[Pixel coordinate grounding data]
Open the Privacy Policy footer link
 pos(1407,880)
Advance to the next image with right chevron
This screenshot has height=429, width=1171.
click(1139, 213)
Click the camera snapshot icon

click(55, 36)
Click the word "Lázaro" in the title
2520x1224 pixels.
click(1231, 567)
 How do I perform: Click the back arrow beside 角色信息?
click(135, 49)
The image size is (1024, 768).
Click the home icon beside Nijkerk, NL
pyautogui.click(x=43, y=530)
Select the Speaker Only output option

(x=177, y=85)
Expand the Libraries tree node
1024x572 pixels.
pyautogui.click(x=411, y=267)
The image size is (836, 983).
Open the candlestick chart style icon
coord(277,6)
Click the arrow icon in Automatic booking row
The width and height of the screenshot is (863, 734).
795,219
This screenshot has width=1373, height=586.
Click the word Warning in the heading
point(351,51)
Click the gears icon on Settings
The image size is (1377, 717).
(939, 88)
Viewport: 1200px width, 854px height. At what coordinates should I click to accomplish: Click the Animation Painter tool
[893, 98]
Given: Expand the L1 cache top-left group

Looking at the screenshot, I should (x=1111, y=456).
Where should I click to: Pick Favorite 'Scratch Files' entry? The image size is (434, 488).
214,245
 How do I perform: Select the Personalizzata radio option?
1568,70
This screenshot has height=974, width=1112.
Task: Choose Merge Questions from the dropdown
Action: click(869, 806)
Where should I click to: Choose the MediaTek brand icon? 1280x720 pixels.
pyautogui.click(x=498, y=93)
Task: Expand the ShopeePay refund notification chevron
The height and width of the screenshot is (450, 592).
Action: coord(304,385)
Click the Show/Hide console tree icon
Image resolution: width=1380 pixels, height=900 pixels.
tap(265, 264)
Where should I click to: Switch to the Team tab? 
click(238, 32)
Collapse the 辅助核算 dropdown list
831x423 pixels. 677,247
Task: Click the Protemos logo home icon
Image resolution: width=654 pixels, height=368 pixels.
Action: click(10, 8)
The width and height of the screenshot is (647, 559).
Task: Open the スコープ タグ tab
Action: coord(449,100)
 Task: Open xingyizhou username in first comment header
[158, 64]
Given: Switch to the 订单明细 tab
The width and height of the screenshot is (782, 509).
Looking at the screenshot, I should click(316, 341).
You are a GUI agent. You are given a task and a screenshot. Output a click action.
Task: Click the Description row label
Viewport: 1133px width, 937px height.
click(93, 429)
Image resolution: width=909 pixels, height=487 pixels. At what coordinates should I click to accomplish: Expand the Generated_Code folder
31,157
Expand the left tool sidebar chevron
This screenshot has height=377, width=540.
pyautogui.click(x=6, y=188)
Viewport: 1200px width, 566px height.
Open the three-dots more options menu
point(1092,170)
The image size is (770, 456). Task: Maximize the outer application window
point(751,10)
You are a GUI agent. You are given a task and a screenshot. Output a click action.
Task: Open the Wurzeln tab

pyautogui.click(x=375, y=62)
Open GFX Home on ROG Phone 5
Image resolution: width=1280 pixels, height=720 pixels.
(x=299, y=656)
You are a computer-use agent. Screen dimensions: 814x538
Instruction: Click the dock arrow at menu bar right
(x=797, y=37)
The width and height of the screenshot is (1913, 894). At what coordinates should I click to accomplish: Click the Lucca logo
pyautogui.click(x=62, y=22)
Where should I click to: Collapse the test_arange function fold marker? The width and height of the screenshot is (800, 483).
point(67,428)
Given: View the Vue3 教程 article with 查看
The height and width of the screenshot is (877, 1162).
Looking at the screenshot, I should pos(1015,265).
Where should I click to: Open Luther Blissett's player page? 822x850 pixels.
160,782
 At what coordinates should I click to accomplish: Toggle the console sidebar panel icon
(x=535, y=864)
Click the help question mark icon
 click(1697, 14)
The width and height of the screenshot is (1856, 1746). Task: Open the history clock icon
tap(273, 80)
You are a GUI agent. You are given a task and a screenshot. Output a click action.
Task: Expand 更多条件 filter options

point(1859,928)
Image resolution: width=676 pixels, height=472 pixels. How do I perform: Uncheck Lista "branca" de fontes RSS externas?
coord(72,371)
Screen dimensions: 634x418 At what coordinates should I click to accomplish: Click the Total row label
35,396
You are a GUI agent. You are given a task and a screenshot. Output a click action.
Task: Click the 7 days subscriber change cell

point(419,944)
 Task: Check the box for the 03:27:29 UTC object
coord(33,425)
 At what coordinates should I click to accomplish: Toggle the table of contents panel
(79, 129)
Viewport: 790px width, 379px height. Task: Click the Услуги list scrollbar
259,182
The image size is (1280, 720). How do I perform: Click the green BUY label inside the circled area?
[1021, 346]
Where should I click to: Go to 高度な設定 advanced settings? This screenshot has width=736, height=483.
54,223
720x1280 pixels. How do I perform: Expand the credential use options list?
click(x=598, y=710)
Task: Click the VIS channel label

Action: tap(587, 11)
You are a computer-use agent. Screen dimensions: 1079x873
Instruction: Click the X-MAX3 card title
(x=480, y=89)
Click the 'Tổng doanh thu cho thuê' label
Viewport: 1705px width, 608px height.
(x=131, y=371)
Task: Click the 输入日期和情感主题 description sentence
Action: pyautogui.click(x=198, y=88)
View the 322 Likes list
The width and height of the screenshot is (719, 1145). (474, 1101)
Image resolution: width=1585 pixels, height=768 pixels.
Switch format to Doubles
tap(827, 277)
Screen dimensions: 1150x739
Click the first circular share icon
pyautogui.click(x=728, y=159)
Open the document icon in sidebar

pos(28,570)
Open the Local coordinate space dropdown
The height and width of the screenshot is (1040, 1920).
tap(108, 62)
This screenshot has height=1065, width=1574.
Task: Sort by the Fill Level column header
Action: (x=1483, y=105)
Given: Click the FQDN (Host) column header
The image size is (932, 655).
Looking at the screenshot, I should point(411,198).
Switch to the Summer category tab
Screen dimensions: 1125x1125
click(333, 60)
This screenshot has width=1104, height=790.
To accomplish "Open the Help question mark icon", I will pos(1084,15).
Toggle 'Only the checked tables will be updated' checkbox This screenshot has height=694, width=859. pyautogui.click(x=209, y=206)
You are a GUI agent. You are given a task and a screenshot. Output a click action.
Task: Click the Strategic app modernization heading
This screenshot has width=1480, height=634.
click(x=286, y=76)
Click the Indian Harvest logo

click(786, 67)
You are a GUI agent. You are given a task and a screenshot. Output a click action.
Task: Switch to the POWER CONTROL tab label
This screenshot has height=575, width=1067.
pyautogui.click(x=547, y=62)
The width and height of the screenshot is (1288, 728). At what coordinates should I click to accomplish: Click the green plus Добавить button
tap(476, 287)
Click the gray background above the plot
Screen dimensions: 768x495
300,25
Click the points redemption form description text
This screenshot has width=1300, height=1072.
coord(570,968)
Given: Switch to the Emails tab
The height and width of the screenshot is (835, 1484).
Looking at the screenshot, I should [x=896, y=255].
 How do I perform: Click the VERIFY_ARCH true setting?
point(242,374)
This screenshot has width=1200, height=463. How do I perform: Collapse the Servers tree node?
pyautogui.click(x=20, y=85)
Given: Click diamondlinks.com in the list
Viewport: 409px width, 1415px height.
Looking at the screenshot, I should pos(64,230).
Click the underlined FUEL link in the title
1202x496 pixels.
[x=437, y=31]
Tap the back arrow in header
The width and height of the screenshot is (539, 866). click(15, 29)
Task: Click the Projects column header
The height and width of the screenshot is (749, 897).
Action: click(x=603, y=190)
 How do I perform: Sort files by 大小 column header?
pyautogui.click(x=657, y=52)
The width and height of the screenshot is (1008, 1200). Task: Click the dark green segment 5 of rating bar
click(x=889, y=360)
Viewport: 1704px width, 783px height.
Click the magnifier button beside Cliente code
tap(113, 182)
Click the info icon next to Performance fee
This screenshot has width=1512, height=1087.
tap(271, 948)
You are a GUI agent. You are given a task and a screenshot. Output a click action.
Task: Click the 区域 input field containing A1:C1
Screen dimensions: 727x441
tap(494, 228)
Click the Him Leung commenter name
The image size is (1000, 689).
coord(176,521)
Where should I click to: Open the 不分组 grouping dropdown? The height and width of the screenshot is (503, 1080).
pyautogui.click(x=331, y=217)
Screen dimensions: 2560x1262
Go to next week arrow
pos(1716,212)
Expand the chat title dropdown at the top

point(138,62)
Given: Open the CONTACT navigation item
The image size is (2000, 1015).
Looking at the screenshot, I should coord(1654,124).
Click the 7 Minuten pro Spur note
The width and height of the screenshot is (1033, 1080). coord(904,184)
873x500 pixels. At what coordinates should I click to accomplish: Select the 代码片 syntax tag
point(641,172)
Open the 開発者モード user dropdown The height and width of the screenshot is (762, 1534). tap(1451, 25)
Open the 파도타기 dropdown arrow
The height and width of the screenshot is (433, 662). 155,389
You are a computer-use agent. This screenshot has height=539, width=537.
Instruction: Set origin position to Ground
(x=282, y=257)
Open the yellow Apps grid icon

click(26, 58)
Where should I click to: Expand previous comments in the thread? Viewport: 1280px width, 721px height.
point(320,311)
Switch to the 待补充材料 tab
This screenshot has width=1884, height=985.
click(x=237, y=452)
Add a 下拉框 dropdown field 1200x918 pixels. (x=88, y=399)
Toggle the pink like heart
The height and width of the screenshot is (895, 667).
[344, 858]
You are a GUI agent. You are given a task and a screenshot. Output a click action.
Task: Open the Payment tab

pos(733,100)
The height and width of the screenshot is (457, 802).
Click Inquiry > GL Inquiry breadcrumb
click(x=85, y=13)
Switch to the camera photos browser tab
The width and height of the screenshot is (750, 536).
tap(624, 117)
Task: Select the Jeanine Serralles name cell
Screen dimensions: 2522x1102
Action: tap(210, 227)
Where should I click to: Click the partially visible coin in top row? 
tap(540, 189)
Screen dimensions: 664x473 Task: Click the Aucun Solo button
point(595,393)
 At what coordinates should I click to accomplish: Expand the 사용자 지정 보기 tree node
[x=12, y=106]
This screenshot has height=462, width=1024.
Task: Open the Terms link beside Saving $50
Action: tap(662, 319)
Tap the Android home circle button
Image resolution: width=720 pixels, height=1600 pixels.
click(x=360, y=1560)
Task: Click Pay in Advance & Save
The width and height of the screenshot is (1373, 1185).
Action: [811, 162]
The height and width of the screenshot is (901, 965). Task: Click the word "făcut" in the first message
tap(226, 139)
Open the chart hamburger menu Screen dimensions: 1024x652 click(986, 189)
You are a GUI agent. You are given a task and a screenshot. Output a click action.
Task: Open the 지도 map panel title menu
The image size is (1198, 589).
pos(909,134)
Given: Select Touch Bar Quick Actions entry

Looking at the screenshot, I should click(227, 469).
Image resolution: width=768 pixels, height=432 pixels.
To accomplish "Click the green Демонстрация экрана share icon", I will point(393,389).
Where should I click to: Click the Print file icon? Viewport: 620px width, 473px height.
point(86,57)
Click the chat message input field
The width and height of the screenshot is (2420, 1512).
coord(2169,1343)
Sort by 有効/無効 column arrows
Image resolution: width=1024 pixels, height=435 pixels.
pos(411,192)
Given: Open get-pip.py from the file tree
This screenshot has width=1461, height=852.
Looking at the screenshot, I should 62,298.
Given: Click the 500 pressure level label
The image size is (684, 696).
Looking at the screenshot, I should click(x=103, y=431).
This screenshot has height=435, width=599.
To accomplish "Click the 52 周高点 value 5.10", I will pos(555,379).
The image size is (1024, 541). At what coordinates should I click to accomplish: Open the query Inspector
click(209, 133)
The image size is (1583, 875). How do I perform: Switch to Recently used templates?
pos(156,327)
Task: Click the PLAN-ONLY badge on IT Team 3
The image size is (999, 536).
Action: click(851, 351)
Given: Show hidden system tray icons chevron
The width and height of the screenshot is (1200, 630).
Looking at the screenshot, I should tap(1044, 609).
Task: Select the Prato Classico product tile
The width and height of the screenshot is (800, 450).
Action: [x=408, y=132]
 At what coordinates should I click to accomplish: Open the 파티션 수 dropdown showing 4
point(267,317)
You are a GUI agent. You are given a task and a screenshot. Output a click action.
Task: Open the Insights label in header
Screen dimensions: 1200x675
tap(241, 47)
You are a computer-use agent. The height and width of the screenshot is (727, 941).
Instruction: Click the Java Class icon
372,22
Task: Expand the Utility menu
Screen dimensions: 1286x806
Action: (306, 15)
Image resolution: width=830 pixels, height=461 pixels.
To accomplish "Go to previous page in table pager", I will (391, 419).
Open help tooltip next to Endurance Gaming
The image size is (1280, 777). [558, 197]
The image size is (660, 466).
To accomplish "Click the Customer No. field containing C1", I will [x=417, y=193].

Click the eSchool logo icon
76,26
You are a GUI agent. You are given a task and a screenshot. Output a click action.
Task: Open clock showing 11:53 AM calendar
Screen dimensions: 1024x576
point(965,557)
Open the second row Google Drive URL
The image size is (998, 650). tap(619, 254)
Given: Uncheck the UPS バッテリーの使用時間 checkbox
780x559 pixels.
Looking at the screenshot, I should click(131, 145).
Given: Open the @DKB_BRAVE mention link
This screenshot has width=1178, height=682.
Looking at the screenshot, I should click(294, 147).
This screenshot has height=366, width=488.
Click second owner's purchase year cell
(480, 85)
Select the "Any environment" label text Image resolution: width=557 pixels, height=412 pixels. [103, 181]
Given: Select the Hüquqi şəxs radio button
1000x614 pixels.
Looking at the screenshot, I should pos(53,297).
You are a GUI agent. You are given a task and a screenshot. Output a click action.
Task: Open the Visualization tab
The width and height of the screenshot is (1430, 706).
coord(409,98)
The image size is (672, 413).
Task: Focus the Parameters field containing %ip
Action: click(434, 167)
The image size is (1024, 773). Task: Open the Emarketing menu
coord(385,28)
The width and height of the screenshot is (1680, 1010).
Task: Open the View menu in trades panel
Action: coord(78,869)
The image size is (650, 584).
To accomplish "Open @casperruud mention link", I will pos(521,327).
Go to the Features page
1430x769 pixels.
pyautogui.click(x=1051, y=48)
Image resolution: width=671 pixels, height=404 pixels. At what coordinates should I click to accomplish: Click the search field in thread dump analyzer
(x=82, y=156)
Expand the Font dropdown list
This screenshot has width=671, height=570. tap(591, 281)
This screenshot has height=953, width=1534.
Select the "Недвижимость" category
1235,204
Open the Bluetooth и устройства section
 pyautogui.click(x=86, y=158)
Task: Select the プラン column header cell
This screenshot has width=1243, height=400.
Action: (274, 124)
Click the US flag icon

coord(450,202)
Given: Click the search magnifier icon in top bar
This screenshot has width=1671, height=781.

### [Activity]
Among the lines above, find the ones containing "with" and copy them.

### [Task output]
Advance to the next image with right chevron
Given: View the Vue3 教程 article with 查看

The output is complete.